I've been using property-based testing on and off for years, and I still don't have a clean mental model for when it actually pays off. Advocates talk about it like an obvious win; skeptics say it's academic and rarely catches bugs you wouldn't have found anyway. My experience is somewhere in the middle and highly context-dependent.
Where I've seen property-based testing clearly earn its cost:
- Parsers and serializers (JSON, protobuf, custom binary formats) — round-trip properties catch encoding bugs that example tests miss
- State machines with invariants (caches, connection pools, distributed locks) — invariant checking over random op sequences finds races that hand-written sequences don't
- Pure functions with algebraic properties (sorting, set operations, monetary math) — commutativity / associativity / idempotency are easy to express and surprisingly bug-prone
- Optimization problems — "the result is at least as good as a known feasible solution" is a one-line property that catches real regressions
Where I've seen it waste time:
- CRUD endpoints with side effects — generators produce nonsense inputs, tests are slow, and the bugs found are usually "validation rejects weird input," which example tests would have covered
- UI components — property tests on rendering are either trivially true or impossible to express
- Code with lots of mocks — the test becomes a property of the mock, not the system
- Any time the team can't write good generators — bad generators produce bad property tests, and writing good generators is a real skill that most teams don't have
What I'm trying to figure out:
-
Is there a heuristic for "this code is a good fit for property-based testing" that's faster than just trying it? My current rule is "if you can state an invariant in one sentence, try property tests; otherwise don't bother" — but this feels incomplete.
-
How do teams handle the generator-writing skill gap? Junior engineers produce generators that don't explore interesting parts of the input space (e.g., only generating non-empty lists, never testing boundary lengths).
-
For those who've measured it: what's your false-positive rate on property tests in CI? I've seen teams disable shrinking because tests take 20 minutes, then miss real bugs because the minimal counterexample is too large to surface.
-
Does anyone have data on the crossover point — the rate at which property tests catch a bug that example tests would have missed?

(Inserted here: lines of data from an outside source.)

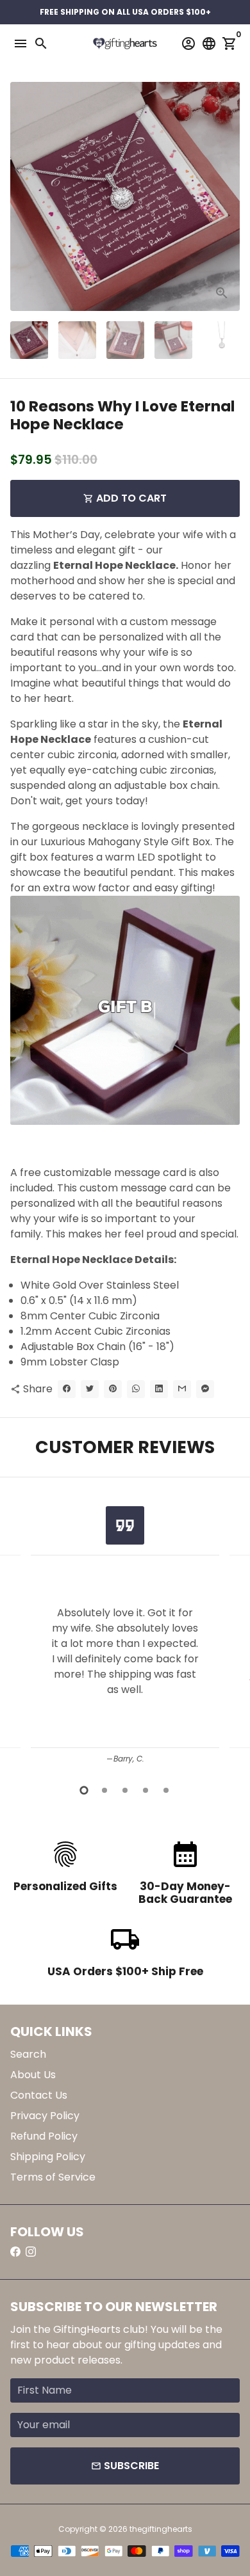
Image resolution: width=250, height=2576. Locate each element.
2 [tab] (104, 1790)
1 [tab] (84, 1790)
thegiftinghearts (160, 2529)
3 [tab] (125, 1790)
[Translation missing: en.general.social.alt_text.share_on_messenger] (205, 1389)
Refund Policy (44, 2136)
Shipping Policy (47, 2156)
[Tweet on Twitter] (90, 1389)
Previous (22, 1631)
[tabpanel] (125, 1633)
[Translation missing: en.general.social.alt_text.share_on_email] (182, 1389)
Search (28, 2054)
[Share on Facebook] (67, 1389)
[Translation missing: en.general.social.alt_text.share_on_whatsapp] (136, 1389)
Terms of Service (53, 2177)
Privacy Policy (44, 2115)
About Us (33, 2074)
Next (227, 196)
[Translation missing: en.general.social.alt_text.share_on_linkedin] (159, 1389)
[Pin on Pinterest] (113, 1389)
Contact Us (38, 2095)
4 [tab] (145, 1790)
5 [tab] (166, 1790)
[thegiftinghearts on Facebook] (15, 2252)
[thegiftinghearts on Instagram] (31, 2252)
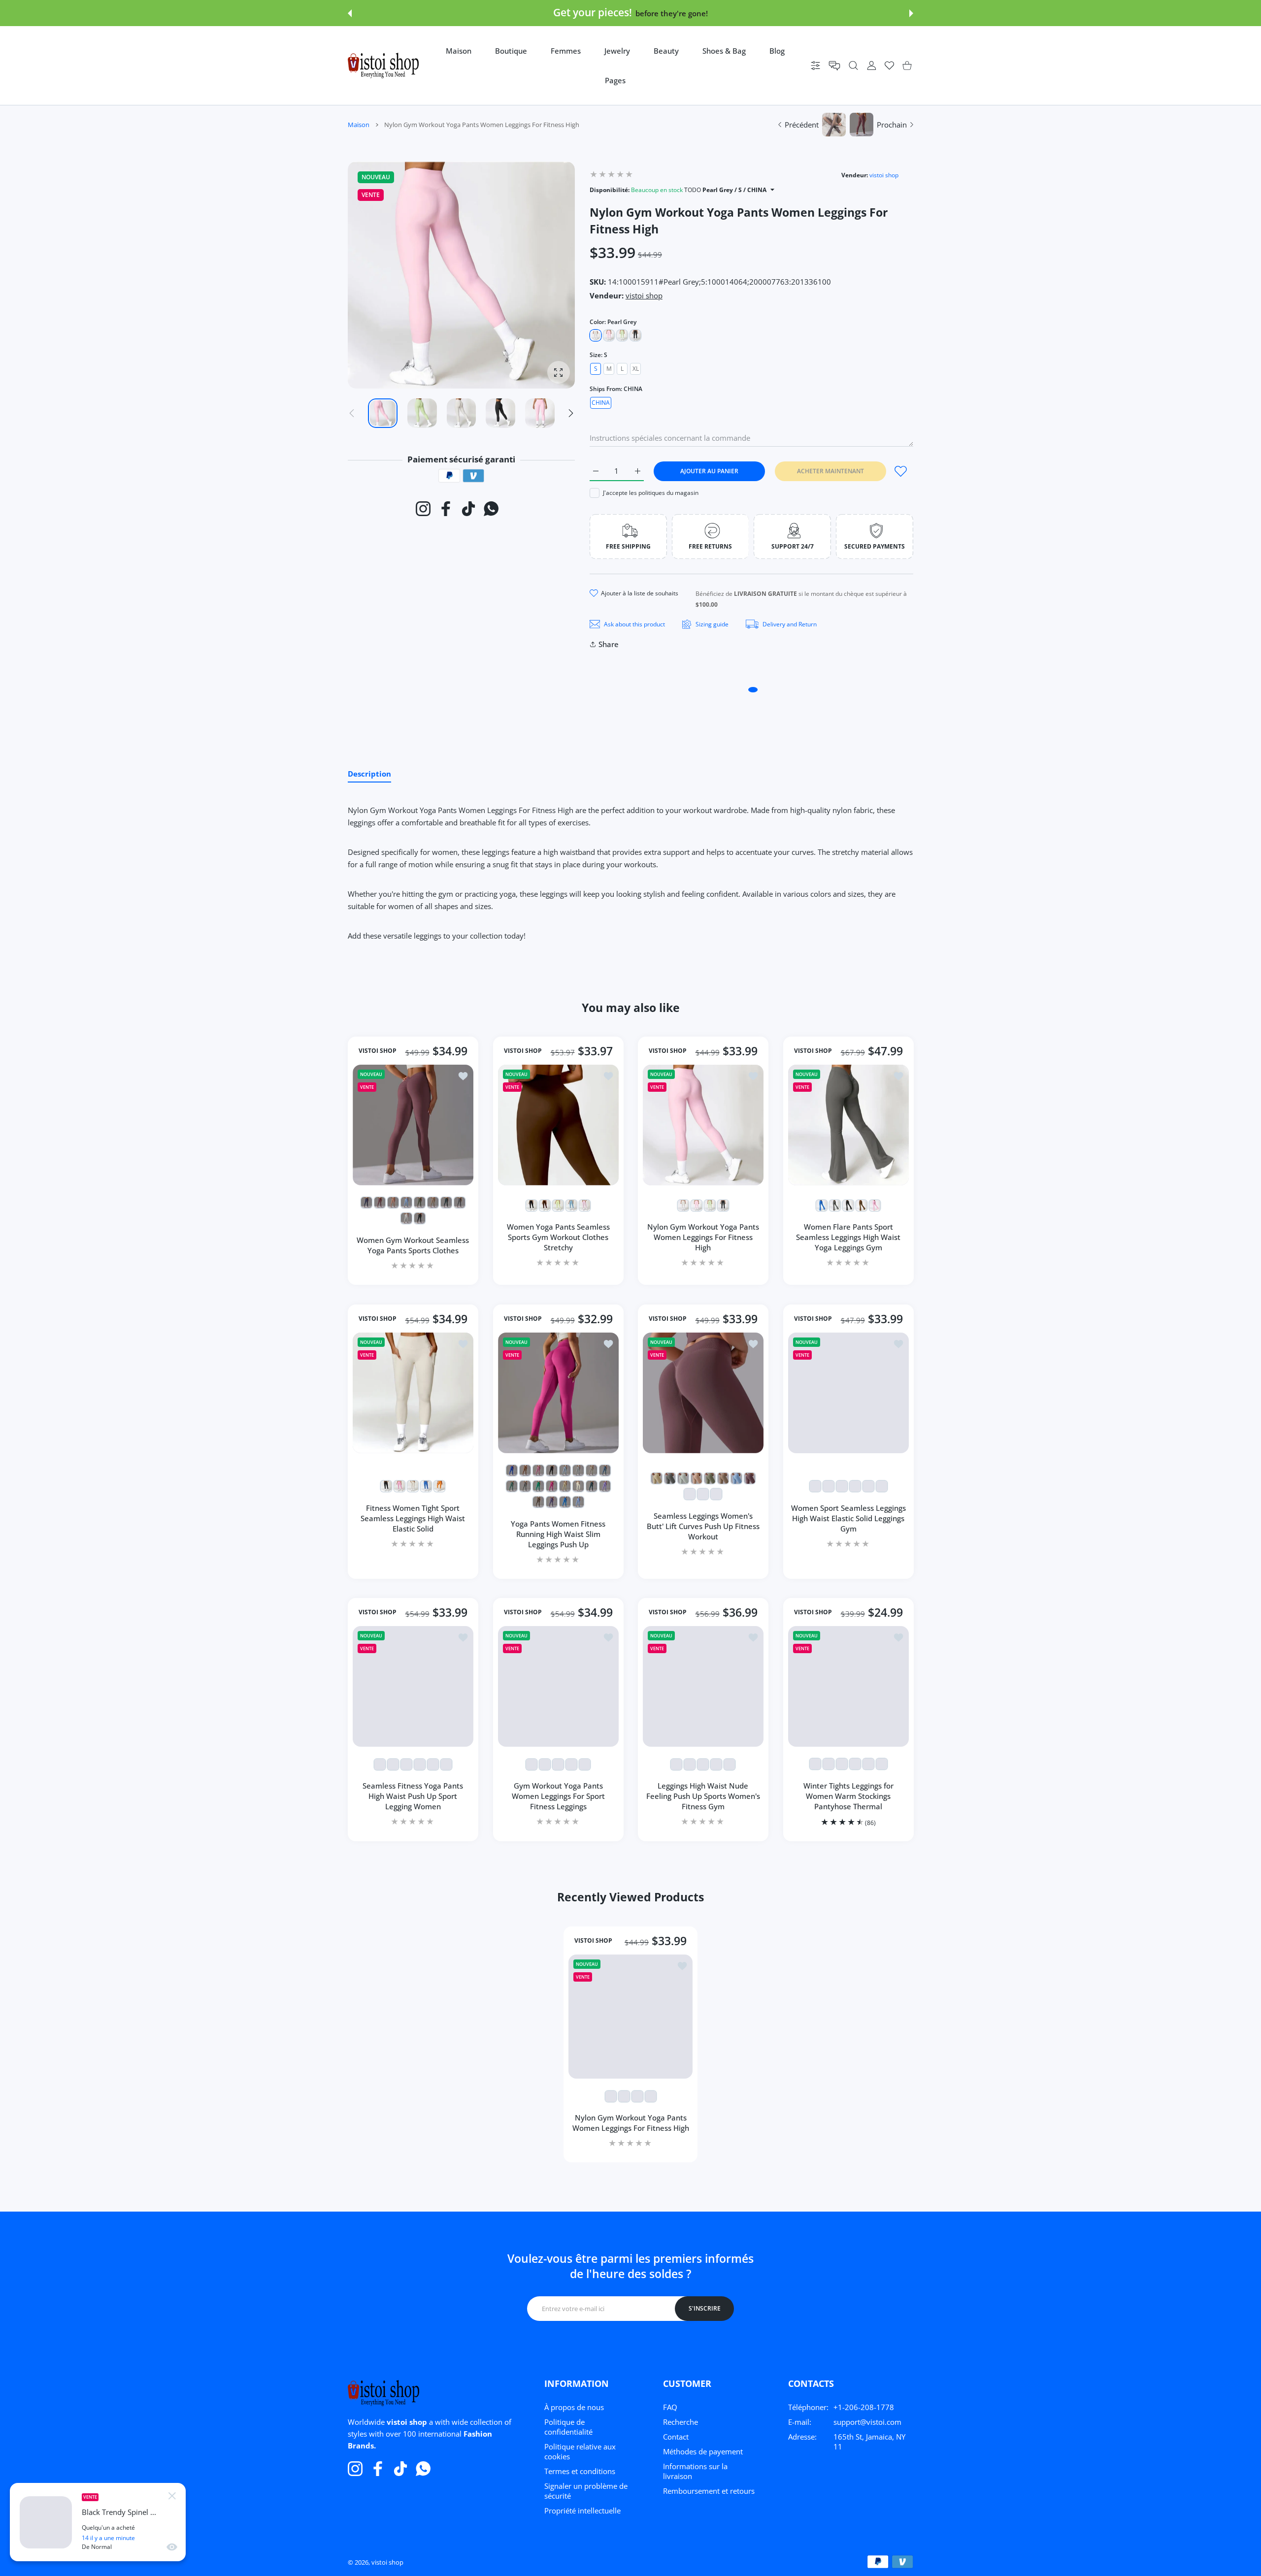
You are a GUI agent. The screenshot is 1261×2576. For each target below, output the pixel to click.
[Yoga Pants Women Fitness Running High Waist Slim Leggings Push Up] (558, 1393)
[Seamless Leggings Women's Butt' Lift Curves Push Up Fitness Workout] (703, 1393)
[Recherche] (853, 65)
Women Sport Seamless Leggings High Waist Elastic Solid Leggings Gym (848, 1517)
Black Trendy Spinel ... (119, 2512)
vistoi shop (883, 175)
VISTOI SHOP (378, 1051)
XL (635, 368)
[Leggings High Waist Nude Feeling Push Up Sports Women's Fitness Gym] (703, 1686)
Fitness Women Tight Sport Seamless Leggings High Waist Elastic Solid (413, 1517)
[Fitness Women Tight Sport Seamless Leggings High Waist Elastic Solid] (413, 1393)
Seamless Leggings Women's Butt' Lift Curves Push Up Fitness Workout (703, 1525)
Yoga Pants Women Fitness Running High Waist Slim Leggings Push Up (558, 1533)
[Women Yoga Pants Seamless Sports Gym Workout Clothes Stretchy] (558, 1125)
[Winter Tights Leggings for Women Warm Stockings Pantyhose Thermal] (848, 1686)
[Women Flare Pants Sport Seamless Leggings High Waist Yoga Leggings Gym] (848, 1125)
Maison (358, 124)
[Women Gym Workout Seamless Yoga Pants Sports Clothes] (413, 1125)
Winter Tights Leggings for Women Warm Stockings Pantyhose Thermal (848, 1796)
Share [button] (608, 644)
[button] (350, 13)
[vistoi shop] (383, 65)
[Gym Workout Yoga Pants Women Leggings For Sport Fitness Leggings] (558, 1686)
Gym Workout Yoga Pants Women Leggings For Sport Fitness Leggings (557, 1796)
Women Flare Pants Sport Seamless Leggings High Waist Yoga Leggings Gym (848, 1237)
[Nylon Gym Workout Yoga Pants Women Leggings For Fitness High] (703, 1125)
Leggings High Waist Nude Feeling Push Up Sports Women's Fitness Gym (703, 1796)
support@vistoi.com (867, 2422)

I keep advocating for property tests based on vibes; I'd love actual numbers.
-
How do you handle flaky property tests in CI? Fixed seeds help reproducibility, but if a property test only fails 1 in 1000 runs, is it catching a real bug or just annoying the team?
Curious about both the principled answer and the pragmatic one. My current take is that property-based testing is wildly underused in the domains where it shines and wildly overused in the domains where it doesn't, but I don't have a clean way to tell teams which side of the line they're on.